Junk Holding Sturdy (Sector ETF: HYG/IEI)
Regardless of the near-term volatility in shares, there’s been outstanding resiliency in relation to liquidity from the bond market. This week, I am trying on the ratio between junk bonds (HYG) 3-7 12 months Treasuries (IEI).
This ratio has been coiling into a large saucer formation for years. Saucers are momentum patterns, and it is solely a matter of time earlier than the Fed cuts charges once more this yr. This could flip into jet gas for this ratio to tear larger.
In such a situation, I might search for shares to soar to the upside too. If this ratio retains it up, search for pullbacks to be quite muted and drawn out as effectively – not all that completely different from what the market has skilled prior to now few months.
Cryptocurrency
Returning to Ethereum this week amid the continued turmoil within the cryptocurrency market. The infamous four-year cycle continues to play out in actual time, with Ethereum retreating to cost ranges final noticed in Could 2025.

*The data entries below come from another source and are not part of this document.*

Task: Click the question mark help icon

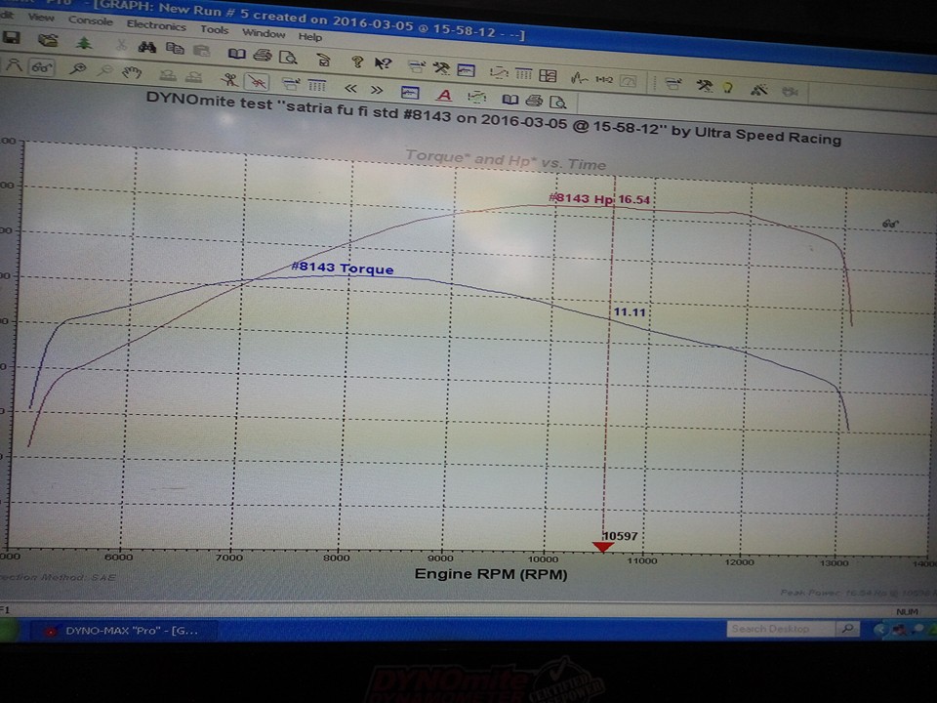Action: (357, 62)
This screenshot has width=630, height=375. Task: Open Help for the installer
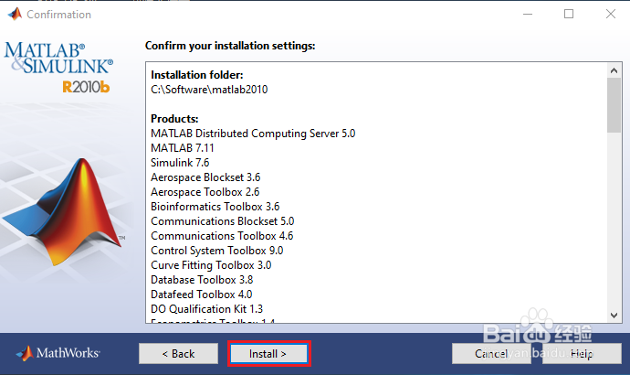coord(582,353)
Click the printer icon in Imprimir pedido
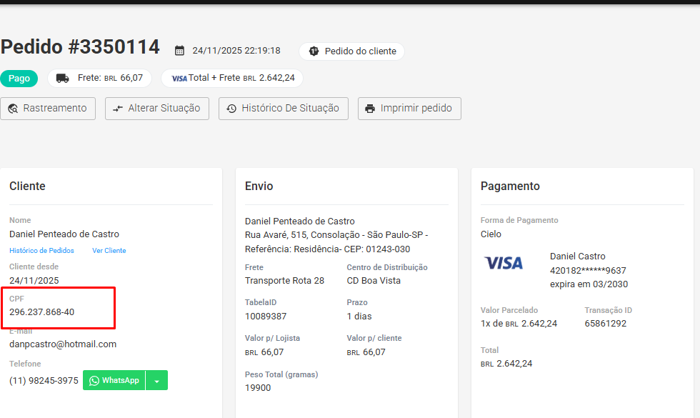 click(370, 109)
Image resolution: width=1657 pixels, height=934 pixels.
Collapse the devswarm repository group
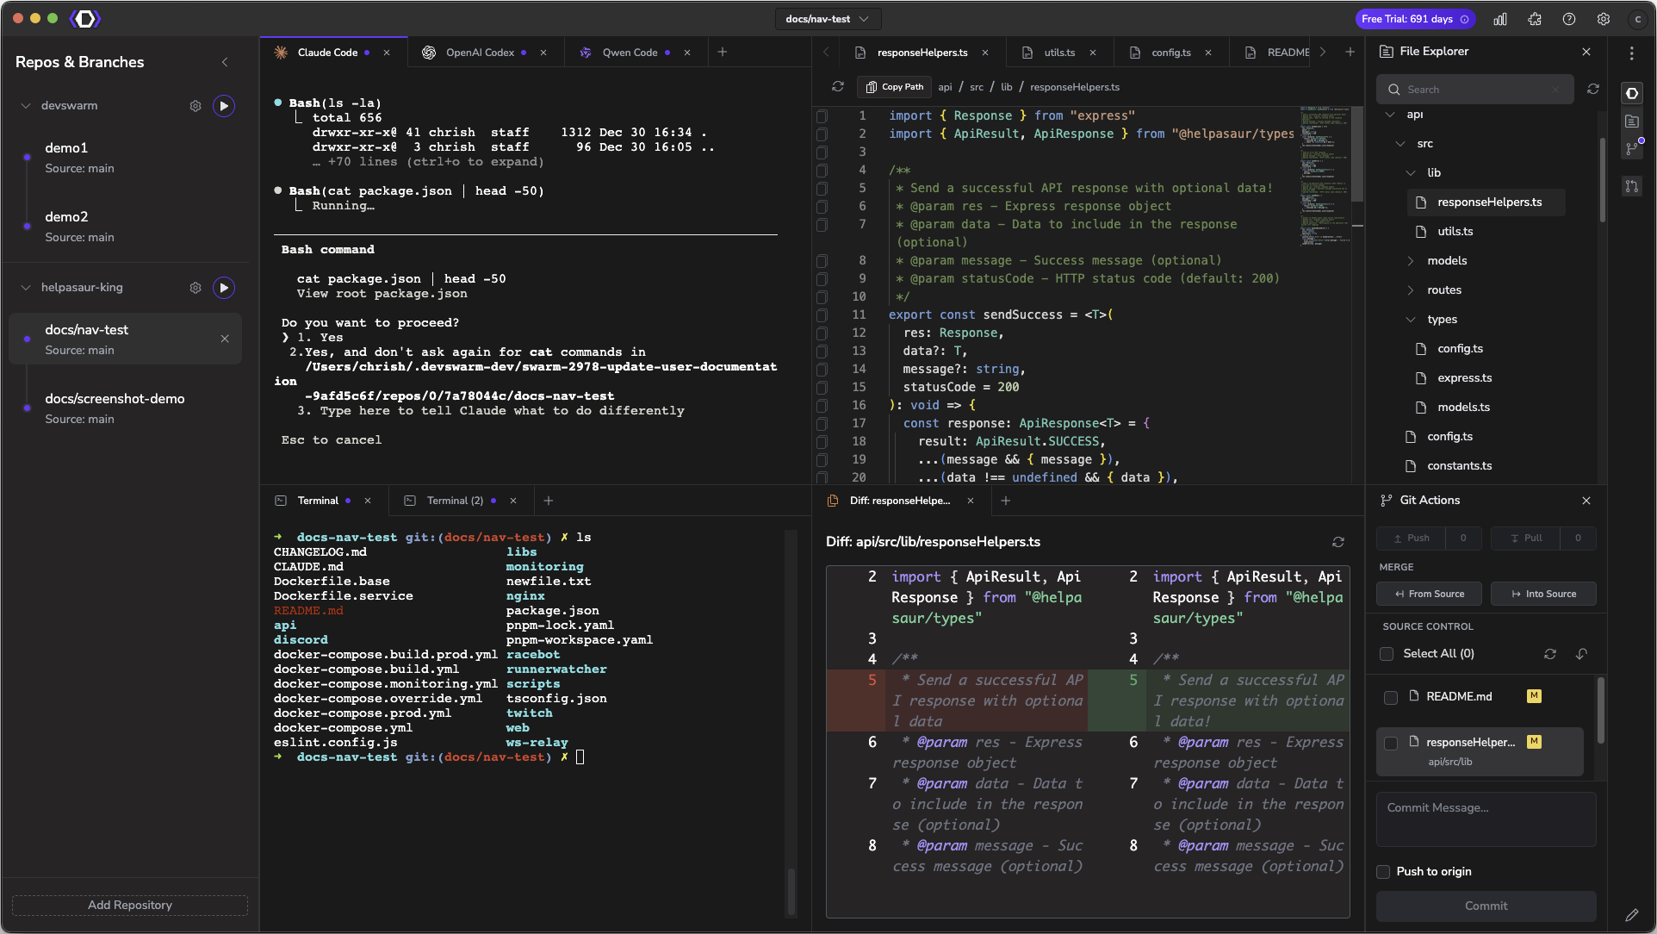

Up to now week, Ethereum continued to consolidate its losses after breaking key assist between 2100-2200. Downward strain is more likely to proceed so long as it stays beneath that threshold, and it’s poised for additional draw back.
There’s one other assist zone in 1650-1750 space, which it briefly touched lately. This degree represents a essential check: if Ethereum holds agency right here, it could set up the premise for a serious backside, doubtlessly providing some of the engaging shopping for alternatives in recent times. Nonetheless, a last washout to 1350-1400 would really be most well-liked, as it could probably result in a real capitulation.
Authorized Disclosures:
This communication is offered for info functions solely.